Para além da disposição das obras, também diferentes forças de investigação que estruturam as abordagens narrativas criam tensão. Nas obras em tons mais claros e com cores que se destacam, Midões esclarece que lhe interessa ‘a desconstrução das figuras e dos espaços’. Nestas pinturas onde habita o caos, mas não necessariamente desordem, parece existir uma reflexão sobre a complexidade das nossas próprias camadas identitárias. Em Alegoria (2025), por exemplo, onde está representada uma caverna, Vera abre brechas para que possamos vislumbrar as suas figuras fragmentadas.

Nas obras em tons mais escuros, por outro lado, a tensão não emerge da desconstrução radical da forma, mas sim da relação entre luz e sombra, onde tudo se desenrola em atmosferas próprias. Em Reflexo (2025), uma cabra encara a própria imagem, numa inquietação ontológica, questionando a própria existência; uma outra figura anseia pela luz, “pede e exige que entre na luz”[1], como se habitasse um limiar entre a revelação e o esquecimento. A construção de cada composição parece nascer e crescer através destas ordens que Midões recebe de qualquer coisa que se desenrola para além dela — “falta o homem da chave e o homem da chave volta… eu repito figuras em várias pinturas, mas que fazem coisas diferentes, têm outras formas de estar, outras expressões. Também a recorrência de formas e figuras na obra da artista inscreve-se numa lógica de reconfiguração contínua, relembrando que nada se fixa, mas que se transforma, reaparecendo sob novas expressões e significados, ideia para onde nos remete também o título, mas já lá iremos. Há na prática artística da Vera uma espécie de purga emocional e simbólica daquilo que vai experienciando — são sentimentos, lugares, pessoas, memórias que se tornam matéria pictórica. Cada composição ressoa como um espelho da impermanência e da contínua reconstrução do eu.

O que fazer |
- A) Apresente como tabela Markdown, com as colunas "N.º" e "Texto", o troço dos registos desde a linha que contém "Task: Open the dashboards" até à linha que contém "point(911,115)", ambas incluídas. Omita as linhas em branco e numere as restantes.
- B) Dê seguimento ao texto sobre as pinturas de Midões a partir do ponto em que termina.
O texto e os registos provêm de fontes distintas.

Registos fornecidos |
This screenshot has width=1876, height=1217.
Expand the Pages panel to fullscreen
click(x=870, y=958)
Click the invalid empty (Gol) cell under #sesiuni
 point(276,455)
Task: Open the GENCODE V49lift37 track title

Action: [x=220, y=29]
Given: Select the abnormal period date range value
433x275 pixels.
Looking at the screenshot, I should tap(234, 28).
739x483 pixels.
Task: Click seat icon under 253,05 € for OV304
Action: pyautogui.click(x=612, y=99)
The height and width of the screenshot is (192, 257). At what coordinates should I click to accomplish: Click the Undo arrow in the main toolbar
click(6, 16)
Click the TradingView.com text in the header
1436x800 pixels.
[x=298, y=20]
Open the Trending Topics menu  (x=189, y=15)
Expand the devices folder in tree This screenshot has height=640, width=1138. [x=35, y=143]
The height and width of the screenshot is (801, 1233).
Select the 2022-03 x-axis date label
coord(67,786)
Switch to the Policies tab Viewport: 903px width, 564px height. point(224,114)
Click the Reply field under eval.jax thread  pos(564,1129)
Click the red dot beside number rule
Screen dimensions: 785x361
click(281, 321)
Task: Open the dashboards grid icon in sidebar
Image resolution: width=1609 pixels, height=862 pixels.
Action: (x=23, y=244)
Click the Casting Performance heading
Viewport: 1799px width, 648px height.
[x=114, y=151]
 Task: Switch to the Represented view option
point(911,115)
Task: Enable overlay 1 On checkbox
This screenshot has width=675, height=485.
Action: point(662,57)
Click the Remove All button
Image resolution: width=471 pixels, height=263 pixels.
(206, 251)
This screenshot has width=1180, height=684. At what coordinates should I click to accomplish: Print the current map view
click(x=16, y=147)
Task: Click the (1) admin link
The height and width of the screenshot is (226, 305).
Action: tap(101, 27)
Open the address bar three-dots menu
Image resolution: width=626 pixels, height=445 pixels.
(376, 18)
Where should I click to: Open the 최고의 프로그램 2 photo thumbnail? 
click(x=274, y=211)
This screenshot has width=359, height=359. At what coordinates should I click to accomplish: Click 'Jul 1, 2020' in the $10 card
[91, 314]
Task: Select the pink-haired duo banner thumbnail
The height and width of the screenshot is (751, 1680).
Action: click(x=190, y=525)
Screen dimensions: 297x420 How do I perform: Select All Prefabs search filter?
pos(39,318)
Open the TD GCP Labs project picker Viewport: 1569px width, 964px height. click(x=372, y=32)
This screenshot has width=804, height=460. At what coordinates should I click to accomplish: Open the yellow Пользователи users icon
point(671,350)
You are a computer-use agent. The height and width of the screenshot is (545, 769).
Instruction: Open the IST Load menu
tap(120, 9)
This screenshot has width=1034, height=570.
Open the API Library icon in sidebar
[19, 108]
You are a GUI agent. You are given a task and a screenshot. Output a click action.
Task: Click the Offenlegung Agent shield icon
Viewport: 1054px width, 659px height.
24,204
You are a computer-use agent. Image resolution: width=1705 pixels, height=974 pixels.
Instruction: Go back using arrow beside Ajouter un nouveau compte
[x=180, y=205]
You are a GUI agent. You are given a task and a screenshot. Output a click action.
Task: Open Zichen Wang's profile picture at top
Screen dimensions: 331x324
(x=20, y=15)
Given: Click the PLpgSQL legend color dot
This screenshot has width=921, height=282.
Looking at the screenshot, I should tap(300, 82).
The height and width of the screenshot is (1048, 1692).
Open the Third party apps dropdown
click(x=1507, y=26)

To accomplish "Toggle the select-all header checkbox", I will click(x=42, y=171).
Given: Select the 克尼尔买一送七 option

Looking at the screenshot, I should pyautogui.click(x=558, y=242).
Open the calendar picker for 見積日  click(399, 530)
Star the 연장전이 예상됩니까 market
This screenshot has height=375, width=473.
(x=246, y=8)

Respostas por tarefa |
- A)
| N.º | Texto |
|---|---|
| 1 | Task: Open the dashboards grid icon in sidebar |
| 2 | Image resolution: width=1609 pixels, height=862 pixels. |
| 3 | Action: (x=23, y=244) |
| 4 | Click the Casting Performance heading |
| 5 | Viewport: 1799px width, 648px height. |
| 6 | [x=114, y=151] |
| 7 |  Task: Switch to the Represented view option |
| 8 | point(911,115) |

- B)
Noutra sala, detivemo-nos diante da Arena (2025) durante algum tempo — uma obra que, em justaposição a outra de diferentes dimensões, parece colossal e dá continuidade à tensão já sentida. As figuras que habitam esta composição dispõem-se como gladiadores de tempos e narrativas distintas, envolvidos em diferentes diálogos e confrontos. Há uma carga dramática subjacente à disposição das figuras, um jogo de forças, um embate simbólico entre diferentes ordens e temporalidades. Os elementos que pontuam a tela adensam a ideia de código, de pistas, de vestígios de um enigma cuja solução nos escapa. A presença de animais híbridos e antropomórficos, que aqui surgem fruto de um vasto trabalho de investigação e arquivo visual e iconográfico da artista, intensifica essa ambiguidade. As figuras, agentes expressivos que transportam em si traços humanos, manifestações de pulsões e emoções que reconhecemos como nossas, reflectem um território de inquietação e deslocamento.

Nesta mesma sala, Interrogatório (2025) destaca-se pela sua aparente contenção. Ao contrário da densidade visual de Arena, esta obra constrói-se pelo silêncio e pela suspensão. A cena é quase teatral: um polícia-enfermeiro, com o dedo pronto a punir, impõe a sua presença sobre um espaço saturado de suspense, onde uma figura parece sorrir ao saber o desfecho. Um telefone que não toca— ou que talvez toque sem que ninguém atenda — reforça a atmosfera de inquietação e impotência, um eco visual de relações de poder talvez. Refúgio do Invisível (2025) inscreve-se na lógica da mutabilidade e da transformação, temas que reverberam no próprio título da exposição. A obra parece explorar a ideia de refúgio como um espaço transitório, onde a invisibilidade pode ser tanto uma forma de protecção quanto de apagamento.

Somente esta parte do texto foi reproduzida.